YCP Logo Assignment 1: Lexical Analysis

Preliminary assignment description: may be updated

Due: Monday, September 29th by 11:59 PM

Lexical analysis

Lexical analysis is the process of reading in the stream of characters making up the source code of a program and dividing the input into tokens.

In this assignment, you will use regular expressions to implement a lexical analyzer ("lexer") for a small programming language called YCPL.

Valid tokens in YCPL

YCPL programs are composed of the following kinds of tokens:

Token type Format
Keyword One of the strings func, if, then, else, true, false
Identifier

Sequence of 1 or more of the following characters:

  • letter (A-Z or a-z)
  • - * / ? = < >
Integer literal Sequence of 1 or more digits, optionally preceeded by a minus sign ("-")
Left parenthesis (
Right parenthesis )
Comma ,
Assignment ::=
Left brace {
Right brace }
Semicolon ;

For example, consider the following YCPL source code:

fact ::= func(n)
  {
    if =(n, 1)
      then 1
      else *(n, fact(-(n, 1)));
  };

This source code fragment consists of 34 tokens:

Order Token Token type
1 fact identifier
2 ::= assignment
3 func func keyword
4 ( left parenthesis
5 n identifier
6 ) right parenthesis
7 { left brace
8 if if keyword
9 = identifier
10 ( left parenthesis
11 n identifier
12 , comma
13 1 integer literal
14 ) right parenthesis
15 then then keyword
16 1 integer literal
17 else else keyword
18 * identifier
19 ( left parenthesis
20 n identifier
21 , comma
22 fact identifier
23 ( left parenthesis
24 - identifier
25 ( left parenthesis
26 n identifier
27 , comma
28 1 integer literal
29 ) right parenthesis
30 ) right parenthesis
31 ) right parenthesis
32 ; semicolon
33 } right brace
34 ; semicolon

Note that whitespace has no significance in YCPL other than to separate tokens. (foobar is one token, while foo bar are two tokens.)

Your Task

Your task is to write a program that reads an input text file, and constructs a list of the YCPL tokens in that file.

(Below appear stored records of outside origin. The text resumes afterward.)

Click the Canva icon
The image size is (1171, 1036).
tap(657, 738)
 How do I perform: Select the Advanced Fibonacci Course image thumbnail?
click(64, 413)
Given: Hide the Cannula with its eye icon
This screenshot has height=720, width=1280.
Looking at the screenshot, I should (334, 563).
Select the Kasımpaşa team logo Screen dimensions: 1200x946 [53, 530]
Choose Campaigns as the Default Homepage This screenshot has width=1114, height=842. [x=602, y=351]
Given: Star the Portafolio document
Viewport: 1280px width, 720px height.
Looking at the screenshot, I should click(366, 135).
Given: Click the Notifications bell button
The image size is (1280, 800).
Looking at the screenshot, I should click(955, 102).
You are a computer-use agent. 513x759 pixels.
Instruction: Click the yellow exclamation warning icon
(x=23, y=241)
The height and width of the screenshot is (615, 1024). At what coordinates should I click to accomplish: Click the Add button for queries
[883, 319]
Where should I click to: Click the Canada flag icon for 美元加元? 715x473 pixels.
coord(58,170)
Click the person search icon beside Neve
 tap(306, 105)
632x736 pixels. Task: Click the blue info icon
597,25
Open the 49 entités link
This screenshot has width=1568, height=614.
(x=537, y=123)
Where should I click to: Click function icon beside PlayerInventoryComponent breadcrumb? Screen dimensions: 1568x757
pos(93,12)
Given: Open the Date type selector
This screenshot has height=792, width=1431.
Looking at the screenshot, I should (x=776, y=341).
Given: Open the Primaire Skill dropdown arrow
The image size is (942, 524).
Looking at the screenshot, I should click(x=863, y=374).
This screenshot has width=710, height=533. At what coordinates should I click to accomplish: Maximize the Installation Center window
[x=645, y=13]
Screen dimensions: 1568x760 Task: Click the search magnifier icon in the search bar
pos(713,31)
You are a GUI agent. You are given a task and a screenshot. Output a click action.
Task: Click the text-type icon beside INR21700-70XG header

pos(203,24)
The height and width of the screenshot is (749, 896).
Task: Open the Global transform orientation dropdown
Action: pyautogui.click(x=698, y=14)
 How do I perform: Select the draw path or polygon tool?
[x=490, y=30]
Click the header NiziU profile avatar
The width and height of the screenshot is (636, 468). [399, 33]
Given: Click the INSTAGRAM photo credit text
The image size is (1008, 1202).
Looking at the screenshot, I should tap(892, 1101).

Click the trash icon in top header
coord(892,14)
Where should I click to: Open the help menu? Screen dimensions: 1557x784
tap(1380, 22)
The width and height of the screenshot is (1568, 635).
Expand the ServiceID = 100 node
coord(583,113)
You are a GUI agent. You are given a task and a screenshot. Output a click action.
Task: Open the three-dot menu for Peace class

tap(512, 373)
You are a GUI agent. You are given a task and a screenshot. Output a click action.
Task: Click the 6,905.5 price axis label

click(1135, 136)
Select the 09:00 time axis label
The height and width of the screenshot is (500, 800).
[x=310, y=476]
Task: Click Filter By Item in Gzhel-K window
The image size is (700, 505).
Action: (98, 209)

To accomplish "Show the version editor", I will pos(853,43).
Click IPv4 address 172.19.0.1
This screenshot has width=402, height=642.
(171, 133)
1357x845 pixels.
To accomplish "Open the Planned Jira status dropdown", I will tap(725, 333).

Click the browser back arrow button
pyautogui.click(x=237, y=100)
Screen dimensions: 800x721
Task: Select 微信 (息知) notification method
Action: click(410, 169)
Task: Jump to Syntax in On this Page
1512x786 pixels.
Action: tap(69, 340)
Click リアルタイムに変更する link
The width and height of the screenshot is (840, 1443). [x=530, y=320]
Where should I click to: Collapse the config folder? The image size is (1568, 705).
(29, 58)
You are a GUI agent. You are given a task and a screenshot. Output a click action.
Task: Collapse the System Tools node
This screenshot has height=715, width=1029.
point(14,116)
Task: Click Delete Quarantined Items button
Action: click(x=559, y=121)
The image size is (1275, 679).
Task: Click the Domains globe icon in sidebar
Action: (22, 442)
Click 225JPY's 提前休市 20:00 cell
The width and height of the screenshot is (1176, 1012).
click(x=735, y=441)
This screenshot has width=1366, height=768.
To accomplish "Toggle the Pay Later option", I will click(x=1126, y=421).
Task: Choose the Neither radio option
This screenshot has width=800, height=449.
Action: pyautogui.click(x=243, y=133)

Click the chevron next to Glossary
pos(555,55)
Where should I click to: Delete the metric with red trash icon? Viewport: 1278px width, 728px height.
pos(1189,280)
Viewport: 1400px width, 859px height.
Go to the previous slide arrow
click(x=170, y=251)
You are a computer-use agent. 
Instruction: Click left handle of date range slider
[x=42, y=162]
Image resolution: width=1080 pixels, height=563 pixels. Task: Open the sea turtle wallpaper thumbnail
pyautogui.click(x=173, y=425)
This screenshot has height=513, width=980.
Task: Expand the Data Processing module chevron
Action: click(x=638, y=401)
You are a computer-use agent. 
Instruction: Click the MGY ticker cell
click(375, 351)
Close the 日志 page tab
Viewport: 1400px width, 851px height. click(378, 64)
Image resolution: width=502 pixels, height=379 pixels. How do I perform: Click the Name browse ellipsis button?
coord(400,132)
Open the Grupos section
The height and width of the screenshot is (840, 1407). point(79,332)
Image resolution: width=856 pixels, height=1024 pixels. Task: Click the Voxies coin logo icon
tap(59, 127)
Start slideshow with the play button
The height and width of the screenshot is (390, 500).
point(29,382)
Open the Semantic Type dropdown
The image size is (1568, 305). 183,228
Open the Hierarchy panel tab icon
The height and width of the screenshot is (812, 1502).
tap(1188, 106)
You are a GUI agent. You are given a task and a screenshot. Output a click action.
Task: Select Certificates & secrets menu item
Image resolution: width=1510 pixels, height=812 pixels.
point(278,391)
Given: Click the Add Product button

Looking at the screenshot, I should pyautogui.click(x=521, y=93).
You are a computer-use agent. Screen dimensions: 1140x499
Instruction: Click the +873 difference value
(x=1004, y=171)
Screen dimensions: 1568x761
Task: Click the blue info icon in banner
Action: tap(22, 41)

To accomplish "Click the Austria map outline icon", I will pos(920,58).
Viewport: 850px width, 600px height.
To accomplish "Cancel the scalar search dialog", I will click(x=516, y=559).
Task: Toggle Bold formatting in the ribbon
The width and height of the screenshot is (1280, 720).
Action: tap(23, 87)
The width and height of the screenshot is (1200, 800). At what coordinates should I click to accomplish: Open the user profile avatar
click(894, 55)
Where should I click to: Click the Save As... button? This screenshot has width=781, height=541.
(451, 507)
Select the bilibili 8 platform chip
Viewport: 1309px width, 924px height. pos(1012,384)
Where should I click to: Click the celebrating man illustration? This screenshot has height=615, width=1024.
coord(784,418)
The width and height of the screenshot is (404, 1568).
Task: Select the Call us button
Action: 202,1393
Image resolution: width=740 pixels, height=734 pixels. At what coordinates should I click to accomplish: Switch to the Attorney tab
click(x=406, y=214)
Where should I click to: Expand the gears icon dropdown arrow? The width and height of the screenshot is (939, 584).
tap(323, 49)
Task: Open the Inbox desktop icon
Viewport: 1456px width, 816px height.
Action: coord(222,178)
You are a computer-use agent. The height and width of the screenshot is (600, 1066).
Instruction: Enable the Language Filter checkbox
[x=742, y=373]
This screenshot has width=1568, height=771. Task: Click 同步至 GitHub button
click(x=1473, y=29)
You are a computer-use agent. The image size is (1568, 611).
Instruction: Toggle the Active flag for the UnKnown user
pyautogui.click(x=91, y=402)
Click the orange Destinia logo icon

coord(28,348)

Assuming that the input file read contains the YCPL program shown above (starting fact ::= func(n), the output of the program should be similar to the following:

Read which file? example.ycpl
IDENTIFIER "fact" [line 1]
ASSIGN "::=" [line 1]
FUNC "func" [line 1]
LPAREN "(" [line 1]
IDENTIFIER "n" [line 1]
RPAREN ")" [line 1]
LBRACE "{" [line 2]
IF "if" [line 3]
IDENTIFIER "=" [line 3]
LPAREN "(" [line 3]
IDENTIFIER "n" [line 3]
COMMA "," [line 3]
INT_LITERAL "1" [line 3]
RPAREN ")" [line 3]
THEN "then" [line 4]
INT_LITERAL "1" [line 4]
ELSE "else" [line 5]
IDENTIFIER "*" [line 5]
LPAREN "(" [line 5]
IDENTIFIER "n" [line 5]
COMMA "," [line 5]
IDENTIFIER "fact" [line 5]
LPAREN "(" [line 5]
IDENTIFIER "-" [line 5]
LPAREN "(" [line 5]
IDENTIFIER "n" [line 5]
COMMA "," [line 5]
INT_LITERAL "1" [line 5]
RPAREN ")" [line 5]
RPAREN ")" [line 5]
RPAREN ")" [line 5]
SEMICOLON ";" [line 5]
RBRACE "}" [line 6]
SEMICOLON ";" [line 6]
END_OF_INPUT "" [line 7]
Done reading tokens

Requirements

Your program may be written in C, C++, Java, or C#. (If you would like to use a different programming language, please discuss it with me.)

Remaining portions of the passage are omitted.